As it has been proven that chiral preparation of TBZ would be important, a more simple procedure for large-scale resolution of racemic TBZ has been studied. Actually, chiral acid was chosen to make diastereomeric TBZ salt that is easily separable. When racemic TBZ was treated with (1S)-(+)1−0-camphorsulfonic acid (CSA) 21 at 80 °C in a sealed tube for 28 h, the desired (+)-TBZ-(+)-CSA salt 22 could be selectively recrystallized after filtration to remove the excess (+)-CSA and additional storage at room temperature. Single X-ray crystallography and continuous measurement of the optical rotation proved its absolute configuration and enantiomeric purity. Using this simple resolution protocol, the Greig group executed a simple basification step to afford (+)-TBZ in its free amine form (Scheme 5) [16].

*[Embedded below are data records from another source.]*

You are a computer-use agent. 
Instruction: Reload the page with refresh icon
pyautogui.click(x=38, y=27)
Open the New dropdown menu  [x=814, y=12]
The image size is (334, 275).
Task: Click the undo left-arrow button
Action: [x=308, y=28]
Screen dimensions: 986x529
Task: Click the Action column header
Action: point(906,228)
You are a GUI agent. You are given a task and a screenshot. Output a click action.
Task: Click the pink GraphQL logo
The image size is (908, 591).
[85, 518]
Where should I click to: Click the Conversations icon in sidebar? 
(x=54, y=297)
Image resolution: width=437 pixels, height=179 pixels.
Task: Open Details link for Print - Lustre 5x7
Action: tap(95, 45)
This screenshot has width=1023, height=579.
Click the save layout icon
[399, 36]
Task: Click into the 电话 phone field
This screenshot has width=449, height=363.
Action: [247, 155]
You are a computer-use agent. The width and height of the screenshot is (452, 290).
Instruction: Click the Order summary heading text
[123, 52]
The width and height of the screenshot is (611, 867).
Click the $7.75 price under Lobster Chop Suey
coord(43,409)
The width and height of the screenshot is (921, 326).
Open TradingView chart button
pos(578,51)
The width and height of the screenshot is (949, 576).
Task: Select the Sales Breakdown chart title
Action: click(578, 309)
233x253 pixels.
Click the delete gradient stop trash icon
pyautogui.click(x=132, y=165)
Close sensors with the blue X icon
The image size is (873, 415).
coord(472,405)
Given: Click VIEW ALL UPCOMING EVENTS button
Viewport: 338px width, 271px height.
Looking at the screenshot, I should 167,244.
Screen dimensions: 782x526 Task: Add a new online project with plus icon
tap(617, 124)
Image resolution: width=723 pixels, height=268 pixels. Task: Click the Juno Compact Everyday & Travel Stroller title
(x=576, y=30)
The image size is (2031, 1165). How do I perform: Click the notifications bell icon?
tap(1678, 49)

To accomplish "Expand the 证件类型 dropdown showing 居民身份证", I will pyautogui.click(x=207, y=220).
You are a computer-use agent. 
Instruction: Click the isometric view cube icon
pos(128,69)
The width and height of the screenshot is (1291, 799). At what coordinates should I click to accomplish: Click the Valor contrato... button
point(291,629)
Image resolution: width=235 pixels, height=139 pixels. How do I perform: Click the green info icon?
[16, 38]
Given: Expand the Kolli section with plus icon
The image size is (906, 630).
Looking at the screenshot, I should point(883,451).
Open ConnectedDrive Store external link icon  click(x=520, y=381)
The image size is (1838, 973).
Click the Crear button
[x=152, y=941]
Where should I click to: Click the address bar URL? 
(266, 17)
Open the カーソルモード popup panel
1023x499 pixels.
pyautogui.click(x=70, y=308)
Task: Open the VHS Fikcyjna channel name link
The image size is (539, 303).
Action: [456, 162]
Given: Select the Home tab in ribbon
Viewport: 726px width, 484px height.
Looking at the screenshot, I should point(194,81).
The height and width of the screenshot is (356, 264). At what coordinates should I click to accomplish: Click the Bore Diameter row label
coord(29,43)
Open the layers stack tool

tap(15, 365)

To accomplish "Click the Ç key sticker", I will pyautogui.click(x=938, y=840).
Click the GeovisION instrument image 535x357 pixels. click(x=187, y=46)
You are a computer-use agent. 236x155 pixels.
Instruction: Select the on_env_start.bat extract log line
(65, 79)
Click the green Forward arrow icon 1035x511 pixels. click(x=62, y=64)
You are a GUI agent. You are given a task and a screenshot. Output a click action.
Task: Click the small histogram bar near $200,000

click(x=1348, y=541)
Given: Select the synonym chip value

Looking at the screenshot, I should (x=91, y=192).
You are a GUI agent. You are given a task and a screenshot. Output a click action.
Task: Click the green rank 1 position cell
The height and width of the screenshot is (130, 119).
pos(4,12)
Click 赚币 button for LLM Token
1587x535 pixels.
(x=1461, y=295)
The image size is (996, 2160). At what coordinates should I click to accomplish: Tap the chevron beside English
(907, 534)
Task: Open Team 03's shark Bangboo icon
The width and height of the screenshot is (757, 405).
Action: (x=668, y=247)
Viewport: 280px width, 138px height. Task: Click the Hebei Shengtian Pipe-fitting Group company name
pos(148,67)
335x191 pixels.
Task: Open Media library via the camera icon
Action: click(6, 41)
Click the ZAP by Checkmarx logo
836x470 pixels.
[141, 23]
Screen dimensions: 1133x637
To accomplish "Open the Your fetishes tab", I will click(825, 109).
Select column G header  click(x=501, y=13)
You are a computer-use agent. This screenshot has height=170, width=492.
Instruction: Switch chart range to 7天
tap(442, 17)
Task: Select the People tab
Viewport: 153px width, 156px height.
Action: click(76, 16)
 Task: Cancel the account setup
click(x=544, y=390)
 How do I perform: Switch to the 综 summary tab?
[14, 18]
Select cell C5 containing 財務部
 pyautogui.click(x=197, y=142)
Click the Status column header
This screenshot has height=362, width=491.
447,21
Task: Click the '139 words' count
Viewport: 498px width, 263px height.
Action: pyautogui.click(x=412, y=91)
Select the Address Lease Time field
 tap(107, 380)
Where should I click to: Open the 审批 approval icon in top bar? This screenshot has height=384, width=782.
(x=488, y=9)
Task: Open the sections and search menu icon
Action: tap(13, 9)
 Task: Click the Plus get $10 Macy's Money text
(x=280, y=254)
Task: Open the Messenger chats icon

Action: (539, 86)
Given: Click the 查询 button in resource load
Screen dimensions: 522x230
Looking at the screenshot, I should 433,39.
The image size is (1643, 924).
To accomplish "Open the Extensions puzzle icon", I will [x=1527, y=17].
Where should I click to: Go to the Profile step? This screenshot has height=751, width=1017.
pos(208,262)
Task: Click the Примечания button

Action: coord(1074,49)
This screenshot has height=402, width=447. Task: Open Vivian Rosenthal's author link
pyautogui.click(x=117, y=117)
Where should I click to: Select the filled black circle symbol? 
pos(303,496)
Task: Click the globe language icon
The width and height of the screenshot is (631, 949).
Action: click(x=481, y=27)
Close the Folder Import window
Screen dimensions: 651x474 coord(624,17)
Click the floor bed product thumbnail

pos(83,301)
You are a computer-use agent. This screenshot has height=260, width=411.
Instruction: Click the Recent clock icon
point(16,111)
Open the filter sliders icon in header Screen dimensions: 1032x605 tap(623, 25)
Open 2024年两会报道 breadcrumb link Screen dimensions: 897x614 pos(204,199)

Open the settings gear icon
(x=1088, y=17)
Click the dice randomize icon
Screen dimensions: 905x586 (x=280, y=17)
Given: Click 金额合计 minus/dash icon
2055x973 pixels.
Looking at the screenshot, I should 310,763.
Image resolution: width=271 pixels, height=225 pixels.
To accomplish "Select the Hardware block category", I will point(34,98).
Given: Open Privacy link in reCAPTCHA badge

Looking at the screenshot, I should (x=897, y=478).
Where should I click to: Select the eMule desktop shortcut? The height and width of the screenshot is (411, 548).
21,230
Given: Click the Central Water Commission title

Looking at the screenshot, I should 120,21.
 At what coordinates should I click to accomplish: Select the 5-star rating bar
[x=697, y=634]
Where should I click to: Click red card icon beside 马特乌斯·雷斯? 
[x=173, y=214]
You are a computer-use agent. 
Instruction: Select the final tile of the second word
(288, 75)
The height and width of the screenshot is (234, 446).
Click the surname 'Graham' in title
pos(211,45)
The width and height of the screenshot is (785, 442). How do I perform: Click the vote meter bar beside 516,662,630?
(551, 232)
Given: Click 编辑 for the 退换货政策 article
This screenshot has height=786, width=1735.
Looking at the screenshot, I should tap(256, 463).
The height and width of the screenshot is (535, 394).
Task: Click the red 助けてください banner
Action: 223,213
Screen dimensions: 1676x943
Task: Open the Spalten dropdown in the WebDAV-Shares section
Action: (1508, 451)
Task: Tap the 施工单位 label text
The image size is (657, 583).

The racemic mixture of α–HTBZ can be also separated using a similar protocol, as shown in Scheme 6 [18]. p-Toluoyl-(L)-tartaric acid 23 was used instead of (+)-CSA 21 to convert racemic α–HTBZ into its separable (+)-α–HTBZ-(L)-tartrate salt 24 after recrystallization (31% yield, 95.4% HPLC purity). Successive recrystallization increased the purity of the salt up to 100% by HPLC. The salt was converted into (+)-α–HTBZ 2 upon treatment with aqueous NH4OH. Impressively, this resolution was carried out on a large scale (>20 g). (–)-α–HTBZ could also be separated from the supernatant obtained from the recrystallization process using p-toluoyl-(D)-tartaric acid.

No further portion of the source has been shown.